Monitoring

genro-mail-proxy exposes Prometheus metrics and health endpoints for comprehensive monitoring and alerting.

Prometheus Metrics

The /metrics endpoint returns metrics in Prometheus text exposition format. No authentication required for this endpoint—secure it via firewall rules or reverse proxy.

curl http://localhost:8000/metrics

Available Metrics

All metrics use the gmp_ prefix (genro-mail-proxy):

Metric

Type

Description

gmp_sent_total

Counter

Successfully sent emails (by account_id)

gmp_errors_total

Counter

Permanently failed emails (by account_id)

gmp_deferred_total

Counter

Temporarily deferred emails (by account_id)

gmp_rate_limited_total

Counter

Rate limit enforcement events (by account_id)

gmp_pending_messages

Gauge

Current number of messages in queue

Sample Output

# HELP gmp_sent_total Total sent emails
# TYPE gmp_sent_total counter
gmp_sent_total{account_id="primary-smtp"} 1523.0
gmp_sent_total{account_id="bulk-smtp"} 45678.0

# HELP gmp_errors_total Total send errors
# TYPE gmp_errors_total counter
gmp_errors_total{account_id="primary-smtp"} 12.0
gmp_errors_total{account_id="bulk-smtp"} 89.0

# HELP gmp_deferred_total Total deferred emails
# TYPE gmp_deferred_total counter
gmp_deferred_total{account_id="primary-smtp"} 5.0
gmp_deferred_total{account_id="bulk-smtp"} 234.0

# HELP gmp_rate_limited_total Total rate limited occurrences
# TYPE gmp_rate_limited_total counter
gmp_rate_limited_total{account_id="primary-smtp"} 0.0
gmp_rate_limited_total{account_id="bulk-smtp"} 156.0

# HELP gmp_pending_messages Current pending messages
# TYPE gmp_pending_messages gauge
gmp_pending_messages 42.0

Prometheus Configuration

Add the mail-proxy to your Prometheus scrape configuration:

# prometheus.yml
scrape_configs:
  - job_name: 'mail-proxy'
    scrape_interval: 15s
    static_configs:
      - targets: ['mail-proxy:8000']
    metrics_path: /metrics

For Kubernetes with service discovery:

scrape_configs:
  - job_name: 'mail-proxy'
    kubernetes_sd_configs:
      - role: pod
    relabel_configs:
      - source_labels: [__meta_kubernetes_pod_label_app]
        regex: mail-proxy
        action: keep

Grafana Dashboard

Import or create a dashboard with these panels:

Send Rate:

rate(gmp_sent_total[5m])

▸ RECORDS PROVIDED:
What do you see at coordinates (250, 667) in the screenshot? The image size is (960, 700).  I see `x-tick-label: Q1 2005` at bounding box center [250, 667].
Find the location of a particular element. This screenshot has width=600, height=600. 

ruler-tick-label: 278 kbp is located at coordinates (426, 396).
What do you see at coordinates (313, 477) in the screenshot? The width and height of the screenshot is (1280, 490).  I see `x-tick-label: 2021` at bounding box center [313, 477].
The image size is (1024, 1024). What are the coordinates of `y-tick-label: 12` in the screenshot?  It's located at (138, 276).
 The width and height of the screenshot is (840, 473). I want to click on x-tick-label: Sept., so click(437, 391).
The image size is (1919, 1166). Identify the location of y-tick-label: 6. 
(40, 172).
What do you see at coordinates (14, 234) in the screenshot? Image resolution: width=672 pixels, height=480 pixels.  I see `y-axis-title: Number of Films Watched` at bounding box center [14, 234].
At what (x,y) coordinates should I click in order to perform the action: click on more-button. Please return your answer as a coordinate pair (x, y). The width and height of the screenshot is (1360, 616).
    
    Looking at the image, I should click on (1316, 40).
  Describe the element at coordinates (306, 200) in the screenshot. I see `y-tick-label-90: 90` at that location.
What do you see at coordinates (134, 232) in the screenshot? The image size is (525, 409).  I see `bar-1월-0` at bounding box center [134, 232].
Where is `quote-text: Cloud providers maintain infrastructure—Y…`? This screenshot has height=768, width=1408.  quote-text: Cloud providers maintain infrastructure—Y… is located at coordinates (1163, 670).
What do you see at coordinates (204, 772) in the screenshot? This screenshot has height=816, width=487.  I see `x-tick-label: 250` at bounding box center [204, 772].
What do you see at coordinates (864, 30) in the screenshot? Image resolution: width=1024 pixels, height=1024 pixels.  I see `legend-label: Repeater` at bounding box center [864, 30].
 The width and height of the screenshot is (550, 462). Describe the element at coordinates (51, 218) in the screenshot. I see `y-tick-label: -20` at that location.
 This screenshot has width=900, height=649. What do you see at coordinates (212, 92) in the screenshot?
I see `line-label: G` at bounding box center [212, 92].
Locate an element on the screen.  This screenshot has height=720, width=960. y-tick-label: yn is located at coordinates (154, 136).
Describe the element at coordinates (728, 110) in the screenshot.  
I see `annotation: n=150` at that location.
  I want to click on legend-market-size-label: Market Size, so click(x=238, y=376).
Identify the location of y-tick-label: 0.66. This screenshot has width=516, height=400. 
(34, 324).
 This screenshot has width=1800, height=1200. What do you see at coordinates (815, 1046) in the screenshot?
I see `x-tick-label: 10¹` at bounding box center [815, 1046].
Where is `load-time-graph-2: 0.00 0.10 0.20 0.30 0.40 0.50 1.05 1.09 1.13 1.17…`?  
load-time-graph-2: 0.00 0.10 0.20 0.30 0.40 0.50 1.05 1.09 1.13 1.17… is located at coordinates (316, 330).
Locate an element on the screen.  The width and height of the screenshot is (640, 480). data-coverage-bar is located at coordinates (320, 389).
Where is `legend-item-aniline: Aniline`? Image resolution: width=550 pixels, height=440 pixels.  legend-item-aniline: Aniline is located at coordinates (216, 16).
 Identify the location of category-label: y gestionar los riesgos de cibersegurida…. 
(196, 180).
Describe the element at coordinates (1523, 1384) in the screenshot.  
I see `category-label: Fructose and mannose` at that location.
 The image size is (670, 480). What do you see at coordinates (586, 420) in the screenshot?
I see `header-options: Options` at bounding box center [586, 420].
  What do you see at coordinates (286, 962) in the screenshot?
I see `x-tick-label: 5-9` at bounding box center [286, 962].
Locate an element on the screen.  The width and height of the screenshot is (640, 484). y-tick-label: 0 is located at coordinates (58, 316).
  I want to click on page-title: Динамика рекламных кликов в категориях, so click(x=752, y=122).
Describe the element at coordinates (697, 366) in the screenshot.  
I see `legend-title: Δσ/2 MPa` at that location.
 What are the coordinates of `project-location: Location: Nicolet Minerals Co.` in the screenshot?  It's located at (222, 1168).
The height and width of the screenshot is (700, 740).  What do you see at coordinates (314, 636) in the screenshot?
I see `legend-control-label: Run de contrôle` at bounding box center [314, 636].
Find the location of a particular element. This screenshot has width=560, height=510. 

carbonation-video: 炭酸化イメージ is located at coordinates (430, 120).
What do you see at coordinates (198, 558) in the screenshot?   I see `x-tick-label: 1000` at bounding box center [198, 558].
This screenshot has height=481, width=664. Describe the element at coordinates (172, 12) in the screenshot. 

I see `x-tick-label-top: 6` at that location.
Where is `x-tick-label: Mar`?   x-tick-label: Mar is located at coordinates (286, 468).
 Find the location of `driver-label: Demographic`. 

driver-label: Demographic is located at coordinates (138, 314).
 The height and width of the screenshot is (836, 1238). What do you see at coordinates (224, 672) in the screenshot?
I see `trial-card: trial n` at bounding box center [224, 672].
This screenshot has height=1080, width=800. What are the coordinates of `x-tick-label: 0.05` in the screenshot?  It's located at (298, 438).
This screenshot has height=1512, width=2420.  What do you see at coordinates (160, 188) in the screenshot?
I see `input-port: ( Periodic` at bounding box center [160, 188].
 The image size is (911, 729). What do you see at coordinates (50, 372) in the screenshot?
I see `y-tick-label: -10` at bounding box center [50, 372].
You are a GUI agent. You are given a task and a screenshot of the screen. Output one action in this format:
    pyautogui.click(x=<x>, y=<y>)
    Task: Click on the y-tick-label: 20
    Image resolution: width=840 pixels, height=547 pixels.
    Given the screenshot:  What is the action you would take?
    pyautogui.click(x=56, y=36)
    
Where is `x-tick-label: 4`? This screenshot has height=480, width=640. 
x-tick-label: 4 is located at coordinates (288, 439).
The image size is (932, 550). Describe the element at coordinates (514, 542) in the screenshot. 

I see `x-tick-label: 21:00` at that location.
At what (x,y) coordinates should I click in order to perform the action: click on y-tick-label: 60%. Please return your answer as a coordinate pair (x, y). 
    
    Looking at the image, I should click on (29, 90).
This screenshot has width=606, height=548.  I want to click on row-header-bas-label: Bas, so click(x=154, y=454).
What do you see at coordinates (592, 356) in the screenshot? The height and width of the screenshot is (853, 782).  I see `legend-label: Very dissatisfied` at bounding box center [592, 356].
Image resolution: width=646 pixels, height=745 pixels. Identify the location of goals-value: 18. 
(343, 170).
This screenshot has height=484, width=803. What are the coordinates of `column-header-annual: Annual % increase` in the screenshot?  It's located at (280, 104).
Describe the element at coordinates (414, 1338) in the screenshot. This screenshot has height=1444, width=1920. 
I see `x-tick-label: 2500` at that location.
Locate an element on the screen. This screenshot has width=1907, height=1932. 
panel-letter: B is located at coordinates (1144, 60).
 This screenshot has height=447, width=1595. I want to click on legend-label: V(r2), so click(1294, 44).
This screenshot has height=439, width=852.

▸ INSTRUCTIONS FOR THE TASK: Summarize the monitoring text in three sentences. The records are separate material from the monitoring text.

▸ RESPONSE BOX: genro-mail-proxy exposes Prometheus metrics and health endpoints for monitoring and alerting, and its /metrics endpoint returns metrics in Prometheus text exposition format without authentication, so it should be secured with firewall rules or a reverse proxy. All metrics carry the gmp_ prefix and include counters, broken down by account_id, for successfully sent, permanently failed, temporarily deferred, and rate-limited emails, plus a gauge for the current number of messages in the queue. The mail-proxy can be added to a Prometheus scrape configuration, including a Kubernetes setup with service discovery, and a Grafana dashboard can be built with panels such as a send rate.